Biologically-motivated probabilistic evolutionary models and their use for genomic analyses

In the post-genomic era, probabilistic molecular-evolutionary models provide the powerhouse for meaningful analyses of the vast amount of data generated using high-throughput sequencing technologies. while such models exist for various types of genomic elements, there is a dire need to introduce advanced models that will capture the evolutionary dynamics at multi-layer levels of genomic resolution and biological organization: from the level of mutation, via constraints at the DNA, RNA, and protein levels, and ultimately in relationship to the whole organism. In this proposal we aimed to tackle this endeavor. The objectives of the proposal were:
(1) Develop a set of multi-layer evolutionary models that alleviate the widely held assumption that the synonymous substitution rate is homogenous across all sequence sites, thereby allowing selective constraints acting at the nucleotide level to be detected.
(2) Establish a framework for the combined analysis of phenotype-genotype evolution thereby allowing the association of adaptive genomic changes to species’ traits.
(3) Apply the developed method to biological data to gain novel biological knowledge in specific systems.
During the time course of the project, we have successfully tackled all three objectives. First, in accordance with objective (1), we have developed a codon evolutionary model that allows for both among-site variability of synonymous and nonsynonymous substitution rates. This newly developed model captures selective constraints acting at both the protein level and the nucleotide level and further provides a likelihood framework for the inference of positive selection on a background of variability in the baseline DNA/RNA substitution rate. Using this methodology, we showed that variability of the baseline DNA/RNA substitution rate is a widespread phenomenon in coding sequence data of vertebrate genomes, most likely reflecting varying degrees of selection at the nucleotide level. Additionally, we showed that ignoring this variability results in a considerable amount of erroneous positive selection inference.
The developed model was applied to study the genome evolution of Human Immunodeficiency Virus type 1 (HIV-1) (objective 3 above). To this end, we constructed a genome-wide map of the selective forces operating against the fixation of synonymous substitutions across the HIV-1 genome. We detected twenty-one short linear stretches within the genome, which display significantly low rate of synonymous substitutions. The majority of the identified regions were mapped to previously known regulatory functional regions, or to overlapping open reading frames, validating our methodology as a general tool for predicting functional regions at the nucleotide level nested within protein-coding regions. Furthermore, we detected a number of Ks conserved regions that could not be assigned to a known function, and thus are predicted to be under selection due to a yet unknown reason. Mutagenesis experiments to reveal the function of one of these regions, located within the pol gene, were conducted but showed no clear effect on viral replication in cell culture.

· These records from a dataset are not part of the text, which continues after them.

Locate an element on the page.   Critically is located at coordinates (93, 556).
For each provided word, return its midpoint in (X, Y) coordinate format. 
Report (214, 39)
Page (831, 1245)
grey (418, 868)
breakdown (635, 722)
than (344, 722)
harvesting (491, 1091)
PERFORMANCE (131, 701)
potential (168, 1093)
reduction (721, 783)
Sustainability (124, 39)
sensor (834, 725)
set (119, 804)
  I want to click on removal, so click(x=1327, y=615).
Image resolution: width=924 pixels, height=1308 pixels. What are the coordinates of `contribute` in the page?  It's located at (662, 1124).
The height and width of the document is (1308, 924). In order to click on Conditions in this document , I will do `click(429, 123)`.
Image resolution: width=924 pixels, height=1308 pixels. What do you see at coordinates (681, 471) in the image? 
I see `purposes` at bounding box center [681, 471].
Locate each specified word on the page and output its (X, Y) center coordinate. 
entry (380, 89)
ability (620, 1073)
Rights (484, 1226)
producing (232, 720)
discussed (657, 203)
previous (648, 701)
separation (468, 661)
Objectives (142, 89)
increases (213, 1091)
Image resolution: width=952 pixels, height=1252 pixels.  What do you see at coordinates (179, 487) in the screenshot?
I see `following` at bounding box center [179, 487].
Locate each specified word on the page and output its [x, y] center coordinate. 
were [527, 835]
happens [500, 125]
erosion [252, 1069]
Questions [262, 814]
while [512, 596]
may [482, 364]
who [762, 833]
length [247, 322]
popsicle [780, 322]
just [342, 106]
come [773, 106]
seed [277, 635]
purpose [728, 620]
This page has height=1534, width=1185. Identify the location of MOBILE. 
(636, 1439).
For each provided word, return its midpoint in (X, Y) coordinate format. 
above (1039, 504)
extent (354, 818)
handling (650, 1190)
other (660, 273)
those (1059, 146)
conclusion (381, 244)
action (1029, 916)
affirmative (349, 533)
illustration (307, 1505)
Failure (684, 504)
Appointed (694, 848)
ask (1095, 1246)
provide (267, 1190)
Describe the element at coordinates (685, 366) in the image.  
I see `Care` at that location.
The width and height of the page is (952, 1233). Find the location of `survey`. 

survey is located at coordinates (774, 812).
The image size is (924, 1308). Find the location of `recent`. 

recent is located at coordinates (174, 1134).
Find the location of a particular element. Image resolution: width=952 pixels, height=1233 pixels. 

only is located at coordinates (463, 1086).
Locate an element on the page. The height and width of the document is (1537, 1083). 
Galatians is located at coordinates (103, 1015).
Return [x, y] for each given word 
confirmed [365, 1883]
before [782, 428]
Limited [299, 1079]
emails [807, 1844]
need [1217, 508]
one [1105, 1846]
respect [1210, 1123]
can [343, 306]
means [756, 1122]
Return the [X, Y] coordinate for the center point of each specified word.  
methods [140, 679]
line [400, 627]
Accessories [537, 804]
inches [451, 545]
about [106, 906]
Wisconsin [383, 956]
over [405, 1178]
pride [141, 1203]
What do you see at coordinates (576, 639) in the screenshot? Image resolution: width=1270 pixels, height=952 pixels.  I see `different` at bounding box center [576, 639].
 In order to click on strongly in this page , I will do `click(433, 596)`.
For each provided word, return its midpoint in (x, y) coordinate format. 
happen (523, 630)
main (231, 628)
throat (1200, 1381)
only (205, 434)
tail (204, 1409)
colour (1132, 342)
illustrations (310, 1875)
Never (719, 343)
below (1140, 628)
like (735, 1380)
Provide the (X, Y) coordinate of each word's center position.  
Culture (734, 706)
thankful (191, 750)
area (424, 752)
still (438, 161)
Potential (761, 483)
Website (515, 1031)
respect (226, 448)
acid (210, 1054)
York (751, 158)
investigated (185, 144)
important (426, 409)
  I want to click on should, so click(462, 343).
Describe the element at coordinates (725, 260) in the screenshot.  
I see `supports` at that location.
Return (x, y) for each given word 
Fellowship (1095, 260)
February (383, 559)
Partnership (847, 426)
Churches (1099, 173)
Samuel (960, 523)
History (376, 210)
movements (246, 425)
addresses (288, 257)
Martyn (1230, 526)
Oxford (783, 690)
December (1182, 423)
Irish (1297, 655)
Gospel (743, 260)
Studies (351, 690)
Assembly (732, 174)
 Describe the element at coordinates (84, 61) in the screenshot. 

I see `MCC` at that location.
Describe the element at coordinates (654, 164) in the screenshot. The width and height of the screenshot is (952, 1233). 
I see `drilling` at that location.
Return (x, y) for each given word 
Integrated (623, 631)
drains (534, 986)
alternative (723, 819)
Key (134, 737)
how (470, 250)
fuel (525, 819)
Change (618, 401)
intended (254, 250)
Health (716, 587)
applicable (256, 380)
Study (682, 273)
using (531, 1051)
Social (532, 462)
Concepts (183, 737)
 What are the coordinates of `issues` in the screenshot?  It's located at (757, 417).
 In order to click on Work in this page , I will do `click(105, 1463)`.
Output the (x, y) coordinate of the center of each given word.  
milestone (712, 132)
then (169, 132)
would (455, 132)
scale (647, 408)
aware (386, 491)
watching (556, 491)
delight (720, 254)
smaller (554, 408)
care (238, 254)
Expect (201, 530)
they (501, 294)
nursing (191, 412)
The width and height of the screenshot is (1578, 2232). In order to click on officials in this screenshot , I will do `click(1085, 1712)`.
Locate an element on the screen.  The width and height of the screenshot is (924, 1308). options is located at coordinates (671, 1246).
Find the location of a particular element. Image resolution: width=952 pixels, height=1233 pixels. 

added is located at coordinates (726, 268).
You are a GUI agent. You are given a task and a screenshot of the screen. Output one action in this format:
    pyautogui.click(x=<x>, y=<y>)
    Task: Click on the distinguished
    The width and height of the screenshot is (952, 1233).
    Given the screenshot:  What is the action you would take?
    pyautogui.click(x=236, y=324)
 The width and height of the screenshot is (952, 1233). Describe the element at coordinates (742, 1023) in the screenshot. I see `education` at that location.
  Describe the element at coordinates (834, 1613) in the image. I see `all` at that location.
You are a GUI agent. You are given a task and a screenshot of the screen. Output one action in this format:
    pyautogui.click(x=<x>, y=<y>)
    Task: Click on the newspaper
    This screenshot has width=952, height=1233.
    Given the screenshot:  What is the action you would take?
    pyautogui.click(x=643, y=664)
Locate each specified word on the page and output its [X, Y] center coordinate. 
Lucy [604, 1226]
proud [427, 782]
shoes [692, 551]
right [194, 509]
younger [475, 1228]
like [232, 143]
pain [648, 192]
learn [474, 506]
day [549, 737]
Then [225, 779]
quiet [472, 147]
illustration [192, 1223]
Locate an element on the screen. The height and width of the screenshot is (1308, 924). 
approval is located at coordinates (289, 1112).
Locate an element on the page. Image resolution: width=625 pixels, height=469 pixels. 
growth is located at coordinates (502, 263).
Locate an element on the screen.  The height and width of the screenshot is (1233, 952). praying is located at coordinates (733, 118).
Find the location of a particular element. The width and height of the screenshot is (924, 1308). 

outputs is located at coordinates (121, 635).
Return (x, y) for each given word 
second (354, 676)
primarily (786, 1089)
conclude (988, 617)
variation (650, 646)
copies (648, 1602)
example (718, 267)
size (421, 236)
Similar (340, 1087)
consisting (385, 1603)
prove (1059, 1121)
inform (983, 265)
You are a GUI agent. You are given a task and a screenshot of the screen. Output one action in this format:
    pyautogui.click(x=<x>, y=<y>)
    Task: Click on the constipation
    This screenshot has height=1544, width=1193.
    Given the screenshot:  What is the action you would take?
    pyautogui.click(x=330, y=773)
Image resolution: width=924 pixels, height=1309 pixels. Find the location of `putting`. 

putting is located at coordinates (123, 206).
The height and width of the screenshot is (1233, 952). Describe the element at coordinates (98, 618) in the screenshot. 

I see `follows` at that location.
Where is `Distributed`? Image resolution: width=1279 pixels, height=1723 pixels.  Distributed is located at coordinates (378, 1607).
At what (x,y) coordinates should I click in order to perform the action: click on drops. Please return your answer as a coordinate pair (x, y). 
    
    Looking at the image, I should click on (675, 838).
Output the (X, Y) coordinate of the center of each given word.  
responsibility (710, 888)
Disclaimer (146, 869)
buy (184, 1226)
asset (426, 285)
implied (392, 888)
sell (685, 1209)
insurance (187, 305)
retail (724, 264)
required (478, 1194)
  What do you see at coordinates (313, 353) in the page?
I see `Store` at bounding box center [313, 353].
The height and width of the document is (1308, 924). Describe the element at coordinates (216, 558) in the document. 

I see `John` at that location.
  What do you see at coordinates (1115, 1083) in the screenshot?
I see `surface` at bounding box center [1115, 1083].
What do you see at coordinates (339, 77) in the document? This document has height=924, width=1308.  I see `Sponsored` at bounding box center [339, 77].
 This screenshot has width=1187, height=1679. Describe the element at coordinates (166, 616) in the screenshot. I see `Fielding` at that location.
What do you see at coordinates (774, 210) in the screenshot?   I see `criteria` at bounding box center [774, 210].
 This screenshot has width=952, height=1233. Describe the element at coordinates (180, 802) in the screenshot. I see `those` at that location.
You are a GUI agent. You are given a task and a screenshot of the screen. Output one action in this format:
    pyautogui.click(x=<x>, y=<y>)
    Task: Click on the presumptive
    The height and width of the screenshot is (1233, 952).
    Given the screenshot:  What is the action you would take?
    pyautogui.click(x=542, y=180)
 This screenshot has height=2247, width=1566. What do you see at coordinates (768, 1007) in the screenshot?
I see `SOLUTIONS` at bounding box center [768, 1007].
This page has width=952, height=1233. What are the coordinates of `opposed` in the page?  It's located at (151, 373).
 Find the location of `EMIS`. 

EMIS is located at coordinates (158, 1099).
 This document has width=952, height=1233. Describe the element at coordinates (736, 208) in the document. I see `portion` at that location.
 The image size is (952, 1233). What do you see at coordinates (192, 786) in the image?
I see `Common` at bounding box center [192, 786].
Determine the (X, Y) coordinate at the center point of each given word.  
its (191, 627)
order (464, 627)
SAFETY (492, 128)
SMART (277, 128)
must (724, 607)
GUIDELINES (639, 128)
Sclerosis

In accordance with objective 2, we have developed a novel evolutionary model that allows the detection of specific sequence sites most likely associated with a certain phenotypic trait of interest. To this end, we have developed a mixture model that assumes the existence of two distinct site categories—one that is influenced by the trait and one that is not. We also formulated a null model thereby permitting explicit testing of the null hypothesis whereby the analyzed trait is not associated with the rate of evolution at any sequence site. When the null model is rejected, the sites associated with the analyzed trait can be inferred using empirical Bayes techniques.
Using simulations, we have investigated the statistical power, and the accuracy of the new method. Our results indicated that accuracy increases for larger tree size and a greater proportion of sites affected by the trait. Our simulations also indicated that the power of the method to reject the null hypothesis, as assessed using the likelihood ratio test, is high and increases with higher values of p with an acceptable type 1 error rate around the expected 5%.
During the time period of the project, I have established an independent research lab at the Department of Molecular Biology and Ecology of Plants, Tel Aviv University. During this period, twelve undergraduate students conducted research projects that are related to the proposed research. In addition, five graduate students and three post-doctoral fellows conducted various research projects related to computational biology and evolutionary research. Studies stemming from this proposal have been presented in several international conferences and a dozen of department seminars.